Background AMV564 is a potent bispecific T cell engager that binds CD3 and CD33. Due to its bivalent structure, AMV564 is selective for MDSCs via clustered CD33 expressed on the cell surface both in vitro and in patients. MDSCs are responsible for local and systemic suppression of the immune response to both circulating and solid cancers. Targeting MDSC suppression allows T cell priming to be restored in both the lymph nodes and tumor microenvironment, and expands previously activated tumor-specific T cells. Here we report clinical observations and results of our ex vivo assay development.
Methods Cell lines, primary human cells, and patient samples were analyzed using flow cytometry with appropriate marker panels including AMV564 directly labeled (phycoerythrin) or detected with labeled anti-AMV564 antibodies. T cell cytotoxicity assays were conducted using primary human T cells and leukemic blast or other target cells (3:1 ratio) for 48 or 72 hours. Patient peripheral blood was sequenced for TcRbeta CDR3 variable chain on the hsTCRBv4b.
Results AMV564 is currently under investigation in a Phase 1 clinical trial (NCT04128423). There have been no dose-limiting toxicities and clinical activity has been observed (RECIST complete response in an ovarian cancer patient) when dosed once daily as a subcutaneous injection. In patients, T cell redistribution is consistent with activation and depletion of both monocytic and granulocytic MDSCs. Immune profile changes consistent with CD8 and Th1 cell activation are observed (figure 1). Furthermore, TCR sequencing data indicate that one cycle of treatment is sufficient to expand and generate de novo clones (figure 2). We developed a primary cell cytotoxicity assay and observe that cytotoxic potency is target dependent. Target cell killing and T cell activation/proliferation depend on CD33 clustering, and both CD4 and CD8 T cells can engage and kill target cells. This is illustrated in assays with KG-1 (M2, clustered) and KG-1a (M0, not clustered) cell lines, in which the KG-1 cells have an EC50 15–20 fold lower than the M0 cell line (figure 3).
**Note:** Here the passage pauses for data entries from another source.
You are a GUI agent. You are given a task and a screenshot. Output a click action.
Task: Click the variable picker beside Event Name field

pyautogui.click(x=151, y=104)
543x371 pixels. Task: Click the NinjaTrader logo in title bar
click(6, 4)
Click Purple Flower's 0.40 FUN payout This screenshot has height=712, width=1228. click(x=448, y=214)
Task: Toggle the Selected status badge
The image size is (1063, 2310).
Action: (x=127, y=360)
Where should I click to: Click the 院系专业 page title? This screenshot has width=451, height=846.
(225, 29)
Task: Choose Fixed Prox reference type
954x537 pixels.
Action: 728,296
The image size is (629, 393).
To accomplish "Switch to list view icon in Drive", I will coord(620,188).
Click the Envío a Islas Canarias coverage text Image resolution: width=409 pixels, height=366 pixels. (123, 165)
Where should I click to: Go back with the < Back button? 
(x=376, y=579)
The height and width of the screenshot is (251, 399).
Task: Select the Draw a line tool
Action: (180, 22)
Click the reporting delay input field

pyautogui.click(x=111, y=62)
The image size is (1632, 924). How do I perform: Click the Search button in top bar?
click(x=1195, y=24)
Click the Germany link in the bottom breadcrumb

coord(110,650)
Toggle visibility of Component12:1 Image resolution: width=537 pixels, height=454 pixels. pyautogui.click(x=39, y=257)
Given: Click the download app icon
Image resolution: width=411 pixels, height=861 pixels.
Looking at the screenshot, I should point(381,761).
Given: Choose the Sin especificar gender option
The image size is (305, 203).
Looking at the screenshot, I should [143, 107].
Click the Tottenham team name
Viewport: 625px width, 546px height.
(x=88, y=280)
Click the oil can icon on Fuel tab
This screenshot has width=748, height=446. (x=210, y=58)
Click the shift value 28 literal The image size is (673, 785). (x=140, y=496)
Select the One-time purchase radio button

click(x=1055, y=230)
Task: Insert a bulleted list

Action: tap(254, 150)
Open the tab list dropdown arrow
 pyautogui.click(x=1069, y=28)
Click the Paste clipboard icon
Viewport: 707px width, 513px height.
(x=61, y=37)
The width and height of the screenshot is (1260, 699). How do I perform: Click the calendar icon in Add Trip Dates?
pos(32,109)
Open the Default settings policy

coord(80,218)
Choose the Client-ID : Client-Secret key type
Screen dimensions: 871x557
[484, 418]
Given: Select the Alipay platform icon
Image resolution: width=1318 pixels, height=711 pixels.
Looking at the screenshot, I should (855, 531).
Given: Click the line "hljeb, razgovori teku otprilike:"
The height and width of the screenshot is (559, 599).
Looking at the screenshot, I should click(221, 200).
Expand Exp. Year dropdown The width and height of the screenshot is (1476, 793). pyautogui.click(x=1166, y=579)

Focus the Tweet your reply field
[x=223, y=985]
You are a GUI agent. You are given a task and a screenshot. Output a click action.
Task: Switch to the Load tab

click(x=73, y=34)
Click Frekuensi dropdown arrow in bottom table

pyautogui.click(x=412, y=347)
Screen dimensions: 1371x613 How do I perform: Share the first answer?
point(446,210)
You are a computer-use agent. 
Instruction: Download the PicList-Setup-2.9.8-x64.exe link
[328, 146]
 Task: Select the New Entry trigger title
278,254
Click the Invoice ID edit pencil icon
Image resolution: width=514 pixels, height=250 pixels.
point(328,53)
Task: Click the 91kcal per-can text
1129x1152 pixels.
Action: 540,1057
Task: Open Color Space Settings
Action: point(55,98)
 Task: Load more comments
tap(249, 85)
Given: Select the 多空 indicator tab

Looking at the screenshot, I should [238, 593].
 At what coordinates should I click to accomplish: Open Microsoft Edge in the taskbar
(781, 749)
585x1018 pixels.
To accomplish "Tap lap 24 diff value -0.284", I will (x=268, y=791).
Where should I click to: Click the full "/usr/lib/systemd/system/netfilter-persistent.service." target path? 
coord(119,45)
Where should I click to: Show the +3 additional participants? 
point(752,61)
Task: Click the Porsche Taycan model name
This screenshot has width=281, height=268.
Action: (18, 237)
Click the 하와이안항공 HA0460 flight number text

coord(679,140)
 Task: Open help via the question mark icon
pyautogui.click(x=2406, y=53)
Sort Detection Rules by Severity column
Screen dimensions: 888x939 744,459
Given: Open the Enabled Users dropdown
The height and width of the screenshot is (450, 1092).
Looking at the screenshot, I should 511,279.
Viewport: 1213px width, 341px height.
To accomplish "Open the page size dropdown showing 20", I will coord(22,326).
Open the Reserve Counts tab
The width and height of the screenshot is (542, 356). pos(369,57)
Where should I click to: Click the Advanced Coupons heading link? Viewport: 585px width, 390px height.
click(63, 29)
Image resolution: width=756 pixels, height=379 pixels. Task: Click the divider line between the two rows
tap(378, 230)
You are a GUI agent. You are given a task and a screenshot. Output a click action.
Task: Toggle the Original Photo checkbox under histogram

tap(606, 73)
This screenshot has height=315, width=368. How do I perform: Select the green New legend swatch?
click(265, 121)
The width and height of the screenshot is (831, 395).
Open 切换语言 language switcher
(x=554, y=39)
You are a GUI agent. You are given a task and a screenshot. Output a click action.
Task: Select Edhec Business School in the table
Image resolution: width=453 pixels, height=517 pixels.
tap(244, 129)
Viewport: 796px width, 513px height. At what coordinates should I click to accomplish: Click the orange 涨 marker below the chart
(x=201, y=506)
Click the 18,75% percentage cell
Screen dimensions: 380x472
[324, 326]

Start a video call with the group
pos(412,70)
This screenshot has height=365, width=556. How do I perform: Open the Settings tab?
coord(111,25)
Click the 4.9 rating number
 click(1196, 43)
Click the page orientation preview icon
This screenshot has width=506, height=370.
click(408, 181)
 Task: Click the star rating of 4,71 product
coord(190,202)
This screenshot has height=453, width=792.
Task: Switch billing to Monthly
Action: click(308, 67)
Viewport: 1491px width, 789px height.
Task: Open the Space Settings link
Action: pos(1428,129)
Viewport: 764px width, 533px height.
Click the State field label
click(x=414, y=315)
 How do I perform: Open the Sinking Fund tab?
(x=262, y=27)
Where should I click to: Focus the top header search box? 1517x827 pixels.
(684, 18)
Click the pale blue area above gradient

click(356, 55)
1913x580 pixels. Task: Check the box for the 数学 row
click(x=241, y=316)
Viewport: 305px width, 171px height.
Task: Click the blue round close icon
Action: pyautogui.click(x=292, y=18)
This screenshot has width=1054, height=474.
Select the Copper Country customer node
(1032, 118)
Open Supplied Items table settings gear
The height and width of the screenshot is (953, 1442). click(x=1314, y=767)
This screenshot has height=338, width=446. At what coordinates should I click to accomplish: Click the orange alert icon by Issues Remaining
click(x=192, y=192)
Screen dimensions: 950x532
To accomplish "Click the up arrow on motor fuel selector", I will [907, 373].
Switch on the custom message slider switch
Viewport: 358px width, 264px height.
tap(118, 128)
In addition, there is little to no detectable binding or killing of monocytes or neutrophils, which is consistent with the absence of neutropenia in patients enrolled in the trial to date.
Conclusions AMV564 is a potent conditional T cell agonist which is clinically active. We demonstrate that the combination of T cell activation, increased T cell diversity, and target specificity allow AMV564 to deplete MDSCs and restore a native immune response to cancer.
Ethics Approval This study was approved by the Institutional Review Board (IRB) or Independent Ethics Committee (IEC) at each participating institution.